▸ **Task directions**
Copy the material word for word, from the line containing "Identify the location of chevron-left-icon." through the line containing "What do you see at coordinates (725, 1030)", including both of those lines.

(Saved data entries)
◆ ◆ ◆ ◆ ◆

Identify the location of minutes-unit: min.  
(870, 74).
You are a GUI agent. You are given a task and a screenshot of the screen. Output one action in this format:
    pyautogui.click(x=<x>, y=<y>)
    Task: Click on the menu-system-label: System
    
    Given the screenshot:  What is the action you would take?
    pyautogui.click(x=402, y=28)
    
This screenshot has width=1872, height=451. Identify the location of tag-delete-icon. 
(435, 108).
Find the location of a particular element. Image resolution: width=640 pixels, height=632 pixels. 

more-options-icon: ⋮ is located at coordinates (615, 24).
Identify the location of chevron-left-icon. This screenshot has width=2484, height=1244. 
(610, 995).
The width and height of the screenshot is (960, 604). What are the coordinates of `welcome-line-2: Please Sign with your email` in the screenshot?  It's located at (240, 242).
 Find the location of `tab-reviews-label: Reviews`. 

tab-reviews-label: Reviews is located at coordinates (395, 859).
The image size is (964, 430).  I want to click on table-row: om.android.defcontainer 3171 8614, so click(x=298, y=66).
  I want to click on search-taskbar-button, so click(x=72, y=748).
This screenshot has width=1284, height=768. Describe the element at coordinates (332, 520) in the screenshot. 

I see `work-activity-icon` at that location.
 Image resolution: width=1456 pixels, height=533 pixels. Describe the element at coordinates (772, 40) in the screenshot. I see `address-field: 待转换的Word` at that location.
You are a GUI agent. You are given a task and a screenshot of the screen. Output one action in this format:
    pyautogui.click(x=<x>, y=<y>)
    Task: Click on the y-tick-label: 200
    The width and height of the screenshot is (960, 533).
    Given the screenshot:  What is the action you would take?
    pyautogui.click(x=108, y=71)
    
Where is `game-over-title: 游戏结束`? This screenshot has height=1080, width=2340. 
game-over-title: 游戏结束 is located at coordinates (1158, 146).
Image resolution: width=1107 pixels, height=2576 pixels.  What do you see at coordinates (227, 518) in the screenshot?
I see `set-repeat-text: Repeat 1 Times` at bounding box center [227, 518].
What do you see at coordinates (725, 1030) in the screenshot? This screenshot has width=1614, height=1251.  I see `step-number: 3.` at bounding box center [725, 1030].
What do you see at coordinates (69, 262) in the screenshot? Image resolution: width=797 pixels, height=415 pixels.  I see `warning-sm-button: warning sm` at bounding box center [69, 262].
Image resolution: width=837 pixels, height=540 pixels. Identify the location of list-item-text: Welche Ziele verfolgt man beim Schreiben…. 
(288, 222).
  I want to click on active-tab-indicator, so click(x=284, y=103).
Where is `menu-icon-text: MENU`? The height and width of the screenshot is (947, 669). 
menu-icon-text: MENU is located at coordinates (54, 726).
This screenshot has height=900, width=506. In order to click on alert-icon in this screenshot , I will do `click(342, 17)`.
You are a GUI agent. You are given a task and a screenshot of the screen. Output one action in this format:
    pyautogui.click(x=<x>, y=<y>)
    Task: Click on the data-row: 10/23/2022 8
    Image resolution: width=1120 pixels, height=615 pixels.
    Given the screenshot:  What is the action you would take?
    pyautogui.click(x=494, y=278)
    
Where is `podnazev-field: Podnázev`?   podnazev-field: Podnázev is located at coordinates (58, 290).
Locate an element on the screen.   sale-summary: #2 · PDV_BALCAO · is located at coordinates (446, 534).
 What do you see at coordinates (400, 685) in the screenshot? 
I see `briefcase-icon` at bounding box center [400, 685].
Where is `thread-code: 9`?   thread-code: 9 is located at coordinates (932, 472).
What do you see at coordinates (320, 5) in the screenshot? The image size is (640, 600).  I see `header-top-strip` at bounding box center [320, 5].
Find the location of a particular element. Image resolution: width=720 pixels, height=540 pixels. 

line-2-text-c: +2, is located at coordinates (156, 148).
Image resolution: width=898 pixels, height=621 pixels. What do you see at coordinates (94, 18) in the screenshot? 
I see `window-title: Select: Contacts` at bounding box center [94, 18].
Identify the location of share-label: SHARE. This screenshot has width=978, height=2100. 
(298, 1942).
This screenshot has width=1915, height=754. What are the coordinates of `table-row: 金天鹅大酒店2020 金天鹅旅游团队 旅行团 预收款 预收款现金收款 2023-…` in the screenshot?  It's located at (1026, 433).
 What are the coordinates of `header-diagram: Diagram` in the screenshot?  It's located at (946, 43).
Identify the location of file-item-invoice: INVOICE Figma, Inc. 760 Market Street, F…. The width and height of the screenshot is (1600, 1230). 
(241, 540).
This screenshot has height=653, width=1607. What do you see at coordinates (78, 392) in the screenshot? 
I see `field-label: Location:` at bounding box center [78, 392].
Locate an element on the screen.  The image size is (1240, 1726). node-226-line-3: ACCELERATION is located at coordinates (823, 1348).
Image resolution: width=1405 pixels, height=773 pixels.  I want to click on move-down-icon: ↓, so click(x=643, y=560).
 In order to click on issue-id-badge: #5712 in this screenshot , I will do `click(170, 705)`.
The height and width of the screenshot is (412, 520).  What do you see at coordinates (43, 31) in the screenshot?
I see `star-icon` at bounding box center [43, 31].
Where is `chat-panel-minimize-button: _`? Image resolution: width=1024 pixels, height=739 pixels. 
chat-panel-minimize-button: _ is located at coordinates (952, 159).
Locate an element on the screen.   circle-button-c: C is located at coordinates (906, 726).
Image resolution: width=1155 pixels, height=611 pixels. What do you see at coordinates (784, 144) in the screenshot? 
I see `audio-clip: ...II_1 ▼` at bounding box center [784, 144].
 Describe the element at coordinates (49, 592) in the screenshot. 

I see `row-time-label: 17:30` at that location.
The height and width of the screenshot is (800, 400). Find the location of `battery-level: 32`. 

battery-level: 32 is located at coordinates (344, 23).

◆ ◆ ◆ ◆ ◆

▸ **Expected answer**
Identify the location of chevron-left-icon. This screenshot has width=2484, height=1244. 
(610, 995).
The width and height of the screenshot is (960, 604). What are the coordinates of `welcome-line-2: Please Sign with your email` in the screenshot?  It's located at (240, 242).
 Find the location of `tab-reviews-label: Reviews`. 

tab-reviews-label: Reviews is located at coordinates (395, 859).
The image size is (964, 430).  I want to click on table-row: om.android.defcontainer 3171 8614, so click(x=298, y=66).
  I want to click on search-taskbar-button, so click(x=72, y=748).
This screenshot has width=1284, height=768. Describe the element at coordinates (332, 520) in the screenshot. 

I see `work-activity-icon` at that location.
 Image resolution: width=1456 pixels, height=533 pixels. Describe the element at coordinates (772, 40) in the screenshot. I see `address-field: 待转换的Word` at that location.
You are a GUI agent. You are given a task and a screenshot of the screen. Output one action in this format:
    pyautogui.click(x=<x>, y=<y>)
    Task: Click on the y-tick-label: 200
    The width and height of the screenshot is (960, 533).
    Given the screenshot:  What is the action you would take?
    pyautogui.click(x=108, y=71)
    
Where is `game-over-title: 游戏结束`? This screenshot has height=1080, width=2340. 
game-over-title: 游戏结束 is located at coordinates (1158, 146).
Image resolution: width=1107 pixels, height=2576 pixels.  What do you see at coordinates (227, 518) in the screenshot?
I see `set-repeat-text: Repeat 1 Times` at bounding box center [227, 518].
What do you see at coordinates (725, 1030) in the screenshot? This screenshot has width=1614, height=1251.  I see `step-number: 3.` at bounding box center [725, 1030].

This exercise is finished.